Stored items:
════════

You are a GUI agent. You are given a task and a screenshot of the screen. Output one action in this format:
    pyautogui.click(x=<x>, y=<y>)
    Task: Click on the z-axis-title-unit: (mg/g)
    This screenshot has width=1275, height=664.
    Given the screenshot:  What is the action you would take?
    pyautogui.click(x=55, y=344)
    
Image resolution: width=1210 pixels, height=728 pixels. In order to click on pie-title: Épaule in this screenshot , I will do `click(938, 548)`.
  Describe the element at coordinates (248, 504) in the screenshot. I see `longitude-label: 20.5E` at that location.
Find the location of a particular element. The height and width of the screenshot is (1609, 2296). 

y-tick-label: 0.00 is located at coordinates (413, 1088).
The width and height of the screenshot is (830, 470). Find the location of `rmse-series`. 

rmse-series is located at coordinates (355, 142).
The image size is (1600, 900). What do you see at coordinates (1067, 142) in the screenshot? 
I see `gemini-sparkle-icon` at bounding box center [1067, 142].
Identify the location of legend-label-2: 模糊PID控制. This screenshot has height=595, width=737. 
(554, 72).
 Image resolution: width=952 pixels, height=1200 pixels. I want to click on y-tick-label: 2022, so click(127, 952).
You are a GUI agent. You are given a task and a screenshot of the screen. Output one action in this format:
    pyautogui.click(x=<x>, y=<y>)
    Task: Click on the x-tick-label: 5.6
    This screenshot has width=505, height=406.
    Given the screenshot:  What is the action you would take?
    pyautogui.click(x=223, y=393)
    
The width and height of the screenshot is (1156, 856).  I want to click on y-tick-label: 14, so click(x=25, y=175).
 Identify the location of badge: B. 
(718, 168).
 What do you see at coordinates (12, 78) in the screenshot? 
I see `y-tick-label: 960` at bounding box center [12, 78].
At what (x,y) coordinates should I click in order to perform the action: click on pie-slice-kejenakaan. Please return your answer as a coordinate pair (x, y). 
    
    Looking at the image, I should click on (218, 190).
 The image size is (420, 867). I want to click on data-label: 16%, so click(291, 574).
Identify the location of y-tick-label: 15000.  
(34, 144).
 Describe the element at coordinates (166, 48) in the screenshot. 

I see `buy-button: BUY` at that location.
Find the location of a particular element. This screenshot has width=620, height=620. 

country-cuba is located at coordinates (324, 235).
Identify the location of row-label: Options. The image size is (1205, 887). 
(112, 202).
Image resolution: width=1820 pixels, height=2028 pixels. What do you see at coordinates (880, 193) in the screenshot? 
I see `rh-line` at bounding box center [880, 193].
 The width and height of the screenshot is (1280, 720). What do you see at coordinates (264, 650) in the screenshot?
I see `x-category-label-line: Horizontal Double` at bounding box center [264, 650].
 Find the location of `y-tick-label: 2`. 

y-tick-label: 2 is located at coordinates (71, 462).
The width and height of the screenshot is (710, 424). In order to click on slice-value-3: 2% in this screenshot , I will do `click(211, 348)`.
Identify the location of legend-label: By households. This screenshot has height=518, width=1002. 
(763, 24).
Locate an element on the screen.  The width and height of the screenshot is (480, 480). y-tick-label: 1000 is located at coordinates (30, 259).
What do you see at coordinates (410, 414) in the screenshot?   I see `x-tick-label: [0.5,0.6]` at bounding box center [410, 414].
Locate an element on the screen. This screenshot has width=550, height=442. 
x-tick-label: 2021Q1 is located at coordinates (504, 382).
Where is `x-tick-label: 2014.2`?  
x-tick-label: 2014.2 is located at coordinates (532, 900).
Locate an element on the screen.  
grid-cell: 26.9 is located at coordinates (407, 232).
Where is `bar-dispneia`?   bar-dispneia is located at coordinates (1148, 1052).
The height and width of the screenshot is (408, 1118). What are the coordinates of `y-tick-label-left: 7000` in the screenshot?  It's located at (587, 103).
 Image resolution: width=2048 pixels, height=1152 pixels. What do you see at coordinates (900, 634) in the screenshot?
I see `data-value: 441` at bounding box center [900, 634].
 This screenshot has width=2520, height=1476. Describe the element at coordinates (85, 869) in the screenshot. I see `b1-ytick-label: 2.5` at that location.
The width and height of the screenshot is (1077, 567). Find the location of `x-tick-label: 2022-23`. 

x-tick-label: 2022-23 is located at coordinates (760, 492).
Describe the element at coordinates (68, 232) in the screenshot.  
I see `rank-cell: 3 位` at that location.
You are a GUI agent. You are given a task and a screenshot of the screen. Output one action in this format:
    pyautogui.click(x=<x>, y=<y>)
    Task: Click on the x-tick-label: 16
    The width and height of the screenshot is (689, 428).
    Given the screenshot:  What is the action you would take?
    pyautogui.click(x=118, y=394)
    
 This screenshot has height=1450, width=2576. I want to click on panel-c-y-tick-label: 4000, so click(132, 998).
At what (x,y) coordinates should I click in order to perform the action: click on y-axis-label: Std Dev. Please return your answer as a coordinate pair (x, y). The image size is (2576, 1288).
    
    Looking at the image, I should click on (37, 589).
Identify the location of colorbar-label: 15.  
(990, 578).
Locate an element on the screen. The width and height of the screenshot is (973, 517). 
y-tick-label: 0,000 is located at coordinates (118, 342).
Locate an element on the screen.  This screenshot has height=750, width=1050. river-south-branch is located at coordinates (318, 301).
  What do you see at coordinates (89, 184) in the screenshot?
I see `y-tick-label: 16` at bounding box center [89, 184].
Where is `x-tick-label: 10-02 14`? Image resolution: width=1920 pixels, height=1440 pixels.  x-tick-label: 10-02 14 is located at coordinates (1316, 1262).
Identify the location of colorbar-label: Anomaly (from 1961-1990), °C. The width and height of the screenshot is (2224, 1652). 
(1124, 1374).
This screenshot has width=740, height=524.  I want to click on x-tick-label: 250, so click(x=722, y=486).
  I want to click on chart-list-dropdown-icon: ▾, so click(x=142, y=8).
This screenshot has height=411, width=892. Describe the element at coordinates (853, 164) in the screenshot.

════════

INSTRUCTIONS FOR THE TASK: Copy out, word for word, the lines of the items above that begin with the line containing "Identify the location of legend-label-2: 模糊PID控制." and end with the line containing "Image resolution: width=952", including both of those lines.

ANSWER BOX:
Identify the location of legend-label-2: 模糊PID控制. This screenshot has height=595, width=737. 
(554, 72).
 Image resolution: width=952 pixels, height=1200 pixels. I want to click on y-tick-label: 2022, so click(127, 952).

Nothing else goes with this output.